Question

Find the rational number whose decimal expansion is given.
$$3.5\bar{2}$$.

Answer

**step1** Understanding the problem

The problem asks us to convert the given decimal number $$3.5\bar{2}$$ into a rational number, which is a fraction. The bar over the digit '2' means that '2' is the repeating digit.

**step2** Decomposing the decimal number

The given decimal number is $$3.5\bar{2}$$. This means the number is $$3.5222...$$
We can decompose this decimal number into three distinct parts to make it easier to convert to a fraction:
1. The whole number part: $$3$$
2. The non-repeating decimal part: $$0.5$$
3. The repeating decimal part: $$0.0\bar{2}$$ (which represents $$0.0222...$$)

**step3** Converting the whole number part to a fraction

The whole number part is $$3$$. Any whole number can be expressed as a fraction by placing it over $$1$$.
So, $$3$$ can be written as $$\frac{3}{1}$$.

**step4** Converting the non-repeating decimal part to a fraction

The non-repeating decimal part is $$0.5$$.
The digit '5' is in the tenths place. Therefore, $$0.5$$ represents five tenths.
As a fraction, this is written as $$\frac{5}{10}$$.

**step5** Converting the repeating decimal part to a fraction

The repeating decimal part is $$0.0\bar{2}$$.
First, let's consider the pure repeating decimal $$0.\bar{2}$$. We know that $$0.\bar{1}$$ is equivalent to the fraction $$\frac{1}{9}$$.
Following this pattern, $$0.\bar{2}$$ (which is $$2$$ times $$0.\bar{1}$$) is equivalent to $$2 \times \frac{1}{9} = \frac{2}{9}$$.
Now, we have $$0.0\bar{2}$$. This decimal means the repeating part $$0.\bar{2}$$ is shifted one place to the right, which is equivalent to dividing $$0.\bar{2}$$ by $$10$$.
So, $$0.0\bar{2} = \frac{2}{9} \div 10 = \frac{2}{9} \times \frac{1}{10} = \frac{2}{90}$$.

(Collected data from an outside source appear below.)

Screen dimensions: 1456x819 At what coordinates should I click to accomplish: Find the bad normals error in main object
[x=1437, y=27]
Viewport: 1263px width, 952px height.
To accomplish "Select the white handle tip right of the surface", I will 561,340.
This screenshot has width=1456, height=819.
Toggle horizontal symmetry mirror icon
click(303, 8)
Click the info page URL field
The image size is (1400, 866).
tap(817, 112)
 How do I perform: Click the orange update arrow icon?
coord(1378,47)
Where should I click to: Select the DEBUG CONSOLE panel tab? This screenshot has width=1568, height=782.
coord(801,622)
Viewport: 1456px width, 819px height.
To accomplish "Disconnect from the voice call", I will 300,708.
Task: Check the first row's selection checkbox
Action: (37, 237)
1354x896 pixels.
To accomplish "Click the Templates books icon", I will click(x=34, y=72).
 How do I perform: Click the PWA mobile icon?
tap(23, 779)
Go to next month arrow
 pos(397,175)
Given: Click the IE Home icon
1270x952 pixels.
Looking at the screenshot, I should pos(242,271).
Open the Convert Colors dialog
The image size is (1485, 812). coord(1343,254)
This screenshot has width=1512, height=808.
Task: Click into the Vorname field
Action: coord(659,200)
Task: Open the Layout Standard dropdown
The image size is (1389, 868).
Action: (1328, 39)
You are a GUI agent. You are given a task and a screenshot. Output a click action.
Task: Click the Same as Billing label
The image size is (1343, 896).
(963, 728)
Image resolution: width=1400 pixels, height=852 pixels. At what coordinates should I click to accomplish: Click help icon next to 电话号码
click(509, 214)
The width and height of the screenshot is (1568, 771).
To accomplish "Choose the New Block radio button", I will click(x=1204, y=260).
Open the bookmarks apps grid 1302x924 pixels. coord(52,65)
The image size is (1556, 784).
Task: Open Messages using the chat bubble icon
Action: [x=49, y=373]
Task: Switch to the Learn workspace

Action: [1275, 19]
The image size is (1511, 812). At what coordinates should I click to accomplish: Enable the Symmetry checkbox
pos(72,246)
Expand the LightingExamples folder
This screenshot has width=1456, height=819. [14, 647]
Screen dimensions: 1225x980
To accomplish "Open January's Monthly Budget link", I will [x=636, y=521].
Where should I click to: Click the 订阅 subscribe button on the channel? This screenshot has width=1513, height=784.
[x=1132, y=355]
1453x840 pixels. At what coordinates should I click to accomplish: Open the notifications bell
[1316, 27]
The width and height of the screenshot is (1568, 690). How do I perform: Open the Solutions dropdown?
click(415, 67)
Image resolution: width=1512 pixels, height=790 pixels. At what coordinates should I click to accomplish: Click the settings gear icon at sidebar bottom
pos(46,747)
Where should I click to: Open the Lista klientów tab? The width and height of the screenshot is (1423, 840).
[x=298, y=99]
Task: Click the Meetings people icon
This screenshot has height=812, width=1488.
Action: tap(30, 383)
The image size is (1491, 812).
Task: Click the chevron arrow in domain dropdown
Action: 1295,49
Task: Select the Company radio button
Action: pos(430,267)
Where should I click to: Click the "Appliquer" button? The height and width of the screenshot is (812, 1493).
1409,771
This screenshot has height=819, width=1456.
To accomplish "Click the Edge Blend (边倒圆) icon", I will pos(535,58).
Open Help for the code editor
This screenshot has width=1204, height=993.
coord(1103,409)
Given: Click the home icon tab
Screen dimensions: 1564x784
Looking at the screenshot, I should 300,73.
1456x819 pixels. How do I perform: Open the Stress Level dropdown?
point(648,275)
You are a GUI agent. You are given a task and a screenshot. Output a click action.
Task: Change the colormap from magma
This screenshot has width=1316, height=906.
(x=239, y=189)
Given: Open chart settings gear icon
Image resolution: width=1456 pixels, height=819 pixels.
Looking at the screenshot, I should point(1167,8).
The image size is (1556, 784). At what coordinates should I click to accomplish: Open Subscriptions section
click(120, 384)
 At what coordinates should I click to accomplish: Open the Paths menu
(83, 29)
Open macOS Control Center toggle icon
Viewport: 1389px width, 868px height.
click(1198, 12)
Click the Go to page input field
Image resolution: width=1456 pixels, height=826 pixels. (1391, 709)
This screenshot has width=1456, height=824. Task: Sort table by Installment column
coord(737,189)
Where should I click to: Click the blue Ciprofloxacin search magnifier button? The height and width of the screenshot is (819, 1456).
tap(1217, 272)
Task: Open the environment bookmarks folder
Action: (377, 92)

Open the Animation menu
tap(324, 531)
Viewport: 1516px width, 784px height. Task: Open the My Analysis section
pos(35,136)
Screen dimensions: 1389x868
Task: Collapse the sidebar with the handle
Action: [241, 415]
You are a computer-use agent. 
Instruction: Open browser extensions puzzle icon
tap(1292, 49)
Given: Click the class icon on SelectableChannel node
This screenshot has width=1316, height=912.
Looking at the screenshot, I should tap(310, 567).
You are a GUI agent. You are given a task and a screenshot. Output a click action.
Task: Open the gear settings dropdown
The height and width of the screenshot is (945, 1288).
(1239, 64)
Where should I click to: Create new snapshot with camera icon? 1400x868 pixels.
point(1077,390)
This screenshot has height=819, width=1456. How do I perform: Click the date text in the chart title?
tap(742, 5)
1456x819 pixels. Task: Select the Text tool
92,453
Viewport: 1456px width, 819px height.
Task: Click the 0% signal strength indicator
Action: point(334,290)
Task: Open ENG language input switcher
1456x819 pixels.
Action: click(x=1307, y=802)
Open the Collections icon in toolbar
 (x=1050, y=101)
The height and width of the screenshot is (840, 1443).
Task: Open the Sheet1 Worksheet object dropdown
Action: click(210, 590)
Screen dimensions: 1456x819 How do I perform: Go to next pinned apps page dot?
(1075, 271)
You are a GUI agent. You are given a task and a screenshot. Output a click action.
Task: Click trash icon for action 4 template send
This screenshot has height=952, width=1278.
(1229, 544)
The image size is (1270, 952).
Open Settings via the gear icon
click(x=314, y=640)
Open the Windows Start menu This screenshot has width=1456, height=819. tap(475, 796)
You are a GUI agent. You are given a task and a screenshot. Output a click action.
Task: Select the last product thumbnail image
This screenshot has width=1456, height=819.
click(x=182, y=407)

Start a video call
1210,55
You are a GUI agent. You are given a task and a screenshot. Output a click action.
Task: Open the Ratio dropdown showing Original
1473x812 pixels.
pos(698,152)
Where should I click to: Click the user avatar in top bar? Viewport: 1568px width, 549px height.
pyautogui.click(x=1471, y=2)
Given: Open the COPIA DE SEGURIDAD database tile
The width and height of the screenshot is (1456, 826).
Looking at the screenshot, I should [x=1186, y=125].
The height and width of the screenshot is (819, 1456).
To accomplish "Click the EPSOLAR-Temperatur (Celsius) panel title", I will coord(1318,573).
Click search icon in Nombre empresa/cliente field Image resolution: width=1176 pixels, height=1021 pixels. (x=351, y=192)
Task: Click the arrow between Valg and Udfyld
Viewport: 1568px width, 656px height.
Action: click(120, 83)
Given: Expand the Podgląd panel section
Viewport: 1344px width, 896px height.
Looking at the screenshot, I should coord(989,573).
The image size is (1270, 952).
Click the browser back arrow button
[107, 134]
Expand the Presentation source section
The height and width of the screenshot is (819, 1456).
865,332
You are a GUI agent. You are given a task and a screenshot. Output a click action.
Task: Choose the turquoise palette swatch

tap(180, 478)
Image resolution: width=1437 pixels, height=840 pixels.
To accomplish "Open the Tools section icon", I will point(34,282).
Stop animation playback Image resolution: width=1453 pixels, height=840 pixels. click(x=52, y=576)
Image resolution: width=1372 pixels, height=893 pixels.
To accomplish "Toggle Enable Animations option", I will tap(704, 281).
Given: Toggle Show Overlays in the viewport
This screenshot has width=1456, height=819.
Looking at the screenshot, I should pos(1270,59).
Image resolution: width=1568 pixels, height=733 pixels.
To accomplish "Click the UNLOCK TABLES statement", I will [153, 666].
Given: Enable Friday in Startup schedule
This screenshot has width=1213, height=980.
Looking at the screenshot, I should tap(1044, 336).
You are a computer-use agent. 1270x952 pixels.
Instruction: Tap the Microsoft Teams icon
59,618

**step6** Adding the fractional parts

Now, we need to add all the fractional parts we have converted:
$$3 + \frac{5}{10} + \frac{2}{90}$$
To add these fractions, we must find a common denominator. The denominators are $$1$$, $$10$$, and $$90$$. The least common multiple of these numbers is $$90$$.
Let's convert each fraction to have a denominator of $$90$$:
For the whole number part: $$3 = \frac{3 \times 90}{1 \times 90} = \frac{270}{90}$$
For the non-repeating decimal part: $$\frac{5}{10} = \frac{5 \times 9}{10 \times 9} = \frac{45}{90}$$
The repeating decimal part is already with the denominator $$90$$: $$\frac{2}{90}$$
Now, we add the numerators:
$$\frac{270}{90} + \frac{45}{90} + \frac{2}{90} = \frac{270 + 45 + 2}{90}$$
$$270 + 45 = 315$$
$$315 + 2 = 317$$
The sum is $$\frac{317}{90}$$.

**step7** Simplifying the fraction

The resulting fraction is $$\frac{317}{90}$$.
To simplify the fraction, we check if the numerator ($$317$$) and the denominator ($$90$$) share any common factors other than $$1$$.
The prime factors of $$90$$ are $$2$$, $$3$$, and $$5$$ (since $$90 = 2 \times 3 \times 3 \times 5$$).
Let's check if $$317$$ is divisible by $$2$$, $$3$$, or $$5$$:
- $$317$$ is an odd number, so it is not divisible by $$2$$.
- The sum of the digits of $$317$$ is $$3+1+7=11$$. Since $$11$$ is not divisible by $$3$$, $$317$$ is not divisible by $$3$$.
- $$317$$ does not end in a $$0$$ or a $$5$$, so it is not divisible by $$5$$.
Since $$317$$ does not share any prime factors with $$90$$, the fraction $$\frac{317}{90}$$ is already in its simplest form.